The Memory Book by Rowan Coleman
When Claire starts to write her Memory Book, she already knows that this scrapbook of mementoes will soon be all her daughters and husband have of her. But how can she hold onto the past when her future is slipping through her fingers…?
A Sunday Times bestseller and Richard & Judy Autumn Book Club pick, The Memory Book is a critically acclaimed, beautiful novel of mothers and daughters, and what we will do for love.
A beautiful, beautiful book. It’s the first I’ve read by Rowan Coleman, but it won’t be the last.
It’s about a woman with early onset Alzheimer’s.

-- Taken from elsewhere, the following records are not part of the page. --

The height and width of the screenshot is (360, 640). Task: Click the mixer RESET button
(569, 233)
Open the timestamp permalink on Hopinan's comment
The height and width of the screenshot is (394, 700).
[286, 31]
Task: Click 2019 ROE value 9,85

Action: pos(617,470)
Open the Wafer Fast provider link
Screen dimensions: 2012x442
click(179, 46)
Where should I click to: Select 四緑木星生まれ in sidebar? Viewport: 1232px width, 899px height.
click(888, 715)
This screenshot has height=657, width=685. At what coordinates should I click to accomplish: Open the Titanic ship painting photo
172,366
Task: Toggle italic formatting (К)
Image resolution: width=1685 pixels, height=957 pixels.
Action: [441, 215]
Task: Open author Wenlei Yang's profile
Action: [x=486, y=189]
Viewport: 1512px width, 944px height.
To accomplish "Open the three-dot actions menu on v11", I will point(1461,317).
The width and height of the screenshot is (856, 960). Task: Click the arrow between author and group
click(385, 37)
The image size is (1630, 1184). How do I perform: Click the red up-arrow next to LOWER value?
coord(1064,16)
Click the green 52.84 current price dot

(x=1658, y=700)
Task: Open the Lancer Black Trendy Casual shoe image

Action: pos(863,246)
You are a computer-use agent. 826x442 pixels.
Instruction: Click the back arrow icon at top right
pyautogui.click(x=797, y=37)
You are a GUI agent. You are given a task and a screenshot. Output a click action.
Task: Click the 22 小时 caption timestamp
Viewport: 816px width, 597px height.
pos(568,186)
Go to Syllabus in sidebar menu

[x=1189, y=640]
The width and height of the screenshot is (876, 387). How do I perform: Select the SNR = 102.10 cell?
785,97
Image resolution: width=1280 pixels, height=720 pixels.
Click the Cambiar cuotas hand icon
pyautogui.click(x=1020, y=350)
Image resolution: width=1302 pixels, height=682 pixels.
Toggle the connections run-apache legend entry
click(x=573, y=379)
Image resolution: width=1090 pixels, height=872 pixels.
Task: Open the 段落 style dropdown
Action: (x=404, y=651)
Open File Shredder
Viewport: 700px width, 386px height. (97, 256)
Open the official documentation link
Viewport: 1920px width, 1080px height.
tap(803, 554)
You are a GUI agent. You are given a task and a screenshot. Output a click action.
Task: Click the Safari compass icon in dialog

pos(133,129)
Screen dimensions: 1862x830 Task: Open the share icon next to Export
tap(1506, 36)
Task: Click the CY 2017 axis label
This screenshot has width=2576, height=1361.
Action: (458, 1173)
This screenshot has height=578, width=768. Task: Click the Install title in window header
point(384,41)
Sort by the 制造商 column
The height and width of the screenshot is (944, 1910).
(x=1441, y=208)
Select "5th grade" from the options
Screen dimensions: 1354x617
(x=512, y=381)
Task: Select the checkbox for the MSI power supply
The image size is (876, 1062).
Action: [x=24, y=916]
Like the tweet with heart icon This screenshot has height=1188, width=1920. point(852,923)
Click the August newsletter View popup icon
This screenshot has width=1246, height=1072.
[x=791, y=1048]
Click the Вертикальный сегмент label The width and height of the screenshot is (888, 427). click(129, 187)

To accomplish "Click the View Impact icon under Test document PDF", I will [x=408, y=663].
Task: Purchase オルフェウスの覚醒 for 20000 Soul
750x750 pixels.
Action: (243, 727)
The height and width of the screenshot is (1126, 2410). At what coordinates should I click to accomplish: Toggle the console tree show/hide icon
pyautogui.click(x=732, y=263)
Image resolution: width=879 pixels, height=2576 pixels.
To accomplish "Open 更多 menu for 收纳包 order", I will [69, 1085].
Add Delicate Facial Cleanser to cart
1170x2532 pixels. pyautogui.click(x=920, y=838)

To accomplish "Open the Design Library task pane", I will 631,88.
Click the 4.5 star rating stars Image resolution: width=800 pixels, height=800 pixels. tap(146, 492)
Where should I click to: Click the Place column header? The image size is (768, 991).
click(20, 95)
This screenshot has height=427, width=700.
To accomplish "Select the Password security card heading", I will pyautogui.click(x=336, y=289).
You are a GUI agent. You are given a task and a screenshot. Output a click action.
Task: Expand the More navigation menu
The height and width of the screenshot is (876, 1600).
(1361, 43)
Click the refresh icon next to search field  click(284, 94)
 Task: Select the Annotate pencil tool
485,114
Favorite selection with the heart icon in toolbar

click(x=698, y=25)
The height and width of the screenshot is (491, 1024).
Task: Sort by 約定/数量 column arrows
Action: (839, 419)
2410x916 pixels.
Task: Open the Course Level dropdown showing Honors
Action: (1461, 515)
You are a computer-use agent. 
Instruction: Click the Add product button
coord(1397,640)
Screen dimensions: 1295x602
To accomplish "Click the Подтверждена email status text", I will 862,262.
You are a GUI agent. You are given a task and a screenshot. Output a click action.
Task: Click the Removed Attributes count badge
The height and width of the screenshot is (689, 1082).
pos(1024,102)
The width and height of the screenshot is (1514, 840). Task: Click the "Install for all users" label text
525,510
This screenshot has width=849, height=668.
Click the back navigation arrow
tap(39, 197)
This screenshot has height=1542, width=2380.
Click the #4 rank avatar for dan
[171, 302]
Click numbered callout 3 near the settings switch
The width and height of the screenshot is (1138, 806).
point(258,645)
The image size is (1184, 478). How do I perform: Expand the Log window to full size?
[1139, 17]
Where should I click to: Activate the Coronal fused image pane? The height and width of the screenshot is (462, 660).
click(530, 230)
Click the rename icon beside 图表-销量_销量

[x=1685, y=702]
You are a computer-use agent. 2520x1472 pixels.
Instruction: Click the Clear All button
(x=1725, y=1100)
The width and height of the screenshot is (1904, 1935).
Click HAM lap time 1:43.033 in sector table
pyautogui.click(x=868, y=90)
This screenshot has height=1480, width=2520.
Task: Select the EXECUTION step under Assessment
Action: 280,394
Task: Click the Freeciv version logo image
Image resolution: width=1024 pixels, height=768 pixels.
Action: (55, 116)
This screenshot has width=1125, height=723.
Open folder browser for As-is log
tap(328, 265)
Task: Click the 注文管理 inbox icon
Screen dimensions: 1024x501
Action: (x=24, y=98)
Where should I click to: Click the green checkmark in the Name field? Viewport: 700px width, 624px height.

She’s married with two young children and a mum who we meet because when the story starts she is already in the picture, moved in and looking after the family because the diagnosis is firm and Claire is advancing rapidly.
Her marriage was a fairly recent thing so it is one of the things she forgets first but her two children she clings onto with everything she has and it’s these relationships, with her mum, her two daughters and her husband that make the book.
You might imagine it would be a sad book all the way through, but I was laughing out loud in lots of places and no it didn’t feel inappropriate because I was there, with Claire.
It’s also a sensitive book. The Alzheimer’s is handled so well and described for the reader just brilliantly from Claire’s point of view. Like a fog that shrouds the words or memories, she’s trying to access.
I did cry and I did laugh. What more can you want? A book that evokes emotion from you is a great book indeed.